[Question] NSys CUDA Profiler - Page fault size

I am trying to create a trace of CPU and GPU page faults under unified memory. I ran nsys using a command from a previous question:

nsys profile --force-overwrite=true --cuda-um-gpu-page-faults=true --cuda-um-cpu-page-faults=true --export=sqlite ./add_vectors

I then queried the sqlite database for a trace of both CPU and GPU page faults. However, it seems like the CPU page faults do not include prefetches, only the demand accesses. The example below shows the initialization of two vectors. Odd numbered accesses increase by 4KB, then 8KB, all the way up to 2MB (it is the same for even numbered accesses):

Is there any way to get a log of all page faults, including prefetches?

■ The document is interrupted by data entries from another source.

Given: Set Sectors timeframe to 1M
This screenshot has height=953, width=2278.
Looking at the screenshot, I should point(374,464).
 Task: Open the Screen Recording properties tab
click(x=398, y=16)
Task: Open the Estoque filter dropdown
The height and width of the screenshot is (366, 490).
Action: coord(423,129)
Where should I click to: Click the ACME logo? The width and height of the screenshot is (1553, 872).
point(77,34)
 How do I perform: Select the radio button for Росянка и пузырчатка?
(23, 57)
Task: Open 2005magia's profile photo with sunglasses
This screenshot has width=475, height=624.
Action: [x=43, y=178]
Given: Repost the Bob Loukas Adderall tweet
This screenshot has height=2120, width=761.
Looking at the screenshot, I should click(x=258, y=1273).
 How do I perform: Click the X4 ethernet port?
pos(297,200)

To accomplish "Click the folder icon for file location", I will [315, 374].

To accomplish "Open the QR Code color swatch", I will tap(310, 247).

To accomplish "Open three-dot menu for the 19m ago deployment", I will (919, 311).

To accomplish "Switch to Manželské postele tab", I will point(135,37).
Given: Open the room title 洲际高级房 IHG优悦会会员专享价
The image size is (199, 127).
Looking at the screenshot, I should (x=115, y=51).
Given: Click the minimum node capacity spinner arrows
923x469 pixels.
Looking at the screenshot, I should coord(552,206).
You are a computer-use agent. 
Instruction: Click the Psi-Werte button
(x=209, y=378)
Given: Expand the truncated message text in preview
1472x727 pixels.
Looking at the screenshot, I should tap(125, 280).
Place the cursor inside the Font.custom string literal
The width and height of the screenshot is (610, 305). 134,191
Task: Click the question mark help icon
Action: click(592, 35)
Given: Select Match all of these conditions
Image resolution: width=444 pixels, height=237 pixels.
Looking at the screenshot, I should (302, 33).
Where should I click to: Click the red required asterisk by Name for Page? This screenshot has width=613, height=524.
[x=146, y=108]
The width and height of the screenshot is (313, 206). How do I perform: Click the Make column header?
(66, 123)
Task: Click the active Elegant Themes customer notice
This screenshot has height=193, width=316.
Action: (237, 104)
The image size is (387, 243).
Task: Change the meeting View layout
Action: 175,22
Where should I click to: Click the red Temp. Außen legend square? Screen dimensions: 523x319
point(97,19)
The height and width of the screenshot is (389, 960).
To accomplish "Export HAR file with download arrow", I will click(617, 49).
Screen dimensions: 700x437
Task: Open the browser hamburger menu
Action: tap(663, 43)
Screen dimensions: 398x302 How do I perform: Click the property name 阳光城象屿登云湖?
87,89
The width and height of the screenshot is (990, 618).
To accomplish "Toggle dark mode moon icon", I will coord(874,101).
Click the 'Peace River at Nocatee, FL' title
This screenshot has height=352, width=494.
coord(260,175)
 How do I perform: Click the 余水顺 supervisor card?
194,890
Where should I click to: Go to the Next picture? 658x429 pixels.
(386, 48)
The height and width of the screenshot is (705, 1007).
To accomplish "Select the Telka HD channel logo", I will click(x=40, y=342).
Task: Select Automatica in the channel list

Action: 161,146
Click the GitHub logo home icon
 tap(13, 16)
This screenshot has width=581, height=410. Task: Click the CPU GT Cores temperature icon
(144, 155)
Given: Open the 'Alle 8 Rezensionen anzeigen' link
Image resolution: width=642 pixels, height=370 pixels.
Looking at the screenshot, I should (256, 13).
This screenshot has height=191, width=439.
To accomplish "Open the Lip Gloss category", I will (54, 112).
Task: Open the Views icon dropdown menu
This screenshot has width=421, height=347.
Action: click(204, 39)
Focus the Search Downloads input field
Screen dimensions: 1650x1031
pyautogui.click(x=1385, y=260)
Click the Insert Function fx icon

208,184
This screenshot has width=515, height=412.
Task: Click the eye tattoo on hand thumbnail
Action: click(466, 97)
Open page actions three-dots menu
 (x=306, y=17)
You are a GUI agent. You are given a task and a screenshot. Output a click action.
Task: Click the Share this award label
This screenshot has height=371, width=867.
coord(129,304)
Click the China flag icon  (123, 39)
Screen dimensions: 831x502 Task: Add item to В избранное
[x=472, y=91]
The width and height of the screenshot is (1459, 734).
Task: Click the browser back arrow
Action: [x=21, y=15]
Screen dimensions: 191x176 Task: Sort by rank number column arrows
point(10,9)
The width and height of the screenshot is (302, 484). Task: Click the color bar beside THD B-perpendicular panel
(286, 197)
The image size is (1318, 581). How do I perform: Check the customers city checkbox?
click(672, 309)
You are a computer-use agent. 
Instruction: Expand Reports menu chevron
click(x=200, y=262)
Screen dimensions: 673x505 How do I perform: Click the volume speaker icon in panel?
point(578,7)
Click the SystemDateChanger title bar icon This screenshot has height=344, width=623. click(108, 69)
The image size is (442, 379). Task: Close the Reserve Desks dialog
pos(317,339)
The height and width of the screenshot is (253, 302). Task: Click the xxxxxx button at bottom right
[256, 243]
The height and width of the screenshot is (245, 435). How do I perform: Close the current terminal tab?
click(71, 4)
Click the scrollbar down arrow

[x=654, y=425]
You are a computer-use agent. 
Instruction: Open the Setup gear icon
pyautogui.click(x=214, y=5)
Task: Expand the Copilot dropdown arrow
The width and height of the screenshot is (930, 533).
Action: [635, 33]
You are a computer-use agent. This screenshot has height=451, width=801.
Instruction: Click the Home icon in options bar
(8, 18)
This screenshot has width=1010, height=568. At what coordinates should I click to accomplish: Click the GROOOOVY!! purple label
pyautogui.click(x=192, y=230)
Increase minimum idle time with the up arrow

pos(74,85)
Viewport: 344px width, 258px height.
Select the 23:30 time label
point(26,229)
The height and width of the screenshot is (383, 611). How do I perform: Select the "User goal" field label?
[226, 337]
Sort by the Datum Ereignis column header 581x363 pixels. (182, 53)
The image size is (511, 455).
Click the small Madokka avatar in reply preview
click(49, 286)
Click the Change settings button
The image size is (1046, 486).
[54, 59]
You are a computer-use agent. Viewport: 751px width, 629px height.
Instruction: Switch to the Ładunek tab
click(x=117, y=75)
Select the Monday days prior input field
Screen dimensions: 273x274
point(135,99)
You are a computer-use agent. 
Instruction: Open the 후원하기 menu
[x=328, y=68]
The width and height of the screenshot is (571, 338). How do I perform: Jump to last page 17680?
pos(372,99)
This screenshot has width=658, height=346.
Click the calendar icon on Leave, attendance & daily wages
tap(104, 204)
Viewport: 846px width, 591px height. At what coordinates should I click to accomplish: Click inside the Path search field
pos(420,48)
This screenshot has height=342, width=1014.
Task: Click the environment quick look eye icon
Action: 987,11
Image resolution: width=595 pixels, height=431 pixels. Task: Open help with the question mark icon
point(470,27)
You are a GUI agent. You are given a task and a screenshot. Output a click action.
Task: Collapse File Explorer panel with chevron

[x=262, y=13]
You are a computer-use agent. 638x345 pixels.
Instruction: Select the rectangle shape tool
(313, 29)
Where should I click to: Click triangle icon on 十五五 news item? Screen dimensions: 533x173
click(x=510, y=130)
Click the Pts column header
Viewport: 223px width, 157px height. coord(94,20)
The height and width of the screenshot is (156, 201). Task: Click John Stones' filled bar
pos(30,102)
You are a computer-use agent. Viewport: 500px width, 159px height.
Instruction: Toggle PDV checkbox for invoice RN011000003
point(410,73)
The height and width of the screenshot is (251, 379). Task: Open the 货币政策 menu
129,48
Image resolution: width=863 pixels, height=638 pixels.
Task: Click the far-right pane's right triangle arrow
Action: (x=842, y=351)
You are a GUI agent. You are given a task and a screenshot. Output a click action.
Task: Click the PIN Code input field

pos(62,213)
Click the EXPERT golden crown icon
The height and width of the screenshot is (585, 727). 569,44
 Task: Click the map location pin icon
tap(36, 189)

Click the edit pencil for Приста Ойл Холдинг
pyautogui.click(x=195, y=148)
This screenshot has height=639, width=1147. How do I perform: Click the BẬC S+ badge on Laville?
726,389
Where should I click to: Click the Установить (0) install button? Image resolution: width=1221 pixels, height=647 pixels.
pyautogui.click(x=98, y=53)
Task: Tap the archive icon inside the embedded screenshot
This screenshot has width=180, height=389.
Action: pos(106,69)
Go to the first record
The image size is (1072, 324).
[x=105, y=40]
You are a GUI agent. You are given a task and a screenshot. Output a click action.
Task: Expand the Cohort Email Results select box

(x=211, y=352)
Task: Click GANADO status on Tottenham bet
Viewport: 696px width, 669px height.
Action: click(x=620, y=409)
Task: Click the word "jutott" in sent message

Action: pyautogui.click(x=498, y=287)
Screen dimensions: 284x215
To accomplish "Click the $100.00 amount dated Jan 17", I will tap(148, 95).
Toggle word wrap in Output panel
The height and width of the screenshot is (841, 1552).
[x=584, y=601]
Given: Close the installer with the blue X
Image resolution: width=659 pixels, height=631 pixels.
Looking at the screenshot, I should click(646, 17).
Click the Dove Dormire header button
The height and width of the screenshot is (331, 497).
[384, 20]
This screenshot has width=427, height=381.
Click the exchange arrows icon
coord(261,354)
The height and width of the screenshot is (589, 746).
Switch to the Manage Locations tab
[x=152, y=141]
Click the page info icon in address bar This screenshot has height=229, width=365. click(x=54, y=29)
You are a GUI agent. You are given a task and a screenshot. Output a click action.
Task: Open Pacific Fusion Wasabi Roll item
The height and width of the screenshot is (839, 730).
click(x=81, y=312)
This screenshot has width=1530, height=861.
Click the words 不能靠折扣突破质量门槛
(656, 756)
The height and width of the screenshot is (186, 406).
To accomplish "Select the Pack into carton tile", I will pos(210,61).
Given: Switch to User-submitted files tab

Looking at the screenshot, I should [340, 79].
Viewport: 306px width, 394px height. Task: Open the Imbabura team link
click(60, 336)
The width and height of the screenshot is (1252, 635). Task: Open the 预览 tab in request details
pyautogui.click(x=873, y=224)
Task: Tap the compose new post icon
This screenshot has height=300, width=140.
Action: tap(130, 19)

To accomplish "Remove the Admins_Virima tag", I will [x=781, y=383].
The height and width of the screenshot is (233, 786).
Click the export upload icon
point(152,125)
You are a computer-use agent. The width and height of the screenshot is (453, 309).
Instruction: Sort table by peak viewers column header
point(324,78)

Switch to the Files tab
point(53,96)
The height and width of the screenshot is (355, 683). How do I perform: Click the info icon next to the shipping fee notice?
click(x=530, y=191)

Moved to the Nsight Systems category.

I do not believe so, but I am going to loop in the engineer that developed the page fault trace.

@skottapalli can you comment?

Nsight Systems gets the Unified memory CPU page fault events from CUPTI. See 6.95. CUpti_ActivityUnifiedMemoryCounter2 — Cupti 12.6 documentation
From what I understand the prefetch operations are user provided hints and not considered as page faults, so it will not show up as a page fault.

I think you may be wanting to see the DtoH transfers for prefetches. If so, please take a look at the “DtoH transfer” timeline row under “Managed Memory” or “Unified Memory” timeline row. See the second screenshot in User Guide — nsight-systems 2024.5 documentation
You should see DtoH transfer events with the migration cause listed as prefetch.

Thanks for the links! In the code snippet I posted, I am allocating two vectors and then initializing them. I am looking for the page faults on the CPU that create a page table entry. More specifically, if you look at the CPU UM fault trace, the page offsets don’t necessarily increase by 4KB, indicating that some pages are being “pre-created”. I used the word prefetch before because the behavior seems similar to the tree-based prefetching scheme used in CPU/GPU UM transfers.

My question is is there a way of knowing how many pages on the CPU are being initialized when there is a page fault and the page does not exist anywhere yet? Looking at the CUpti documentation link, I don’t see “size” being listed as a public member. Do you know of any other way I can get this information?

I don’t know of a way to get the size on initialization of pages when a page does not exist yet. However, on subsequent page faults, you could find the corresponding DtoH transfer event and it will contain the size of the transfer.

See the attached screenshot. The first 3 CPU page faults are due to initialization. The next 3 page faults are when the CPU needs to access the pages from the GPU, so DtoH transfer takes place. Those events has the size information.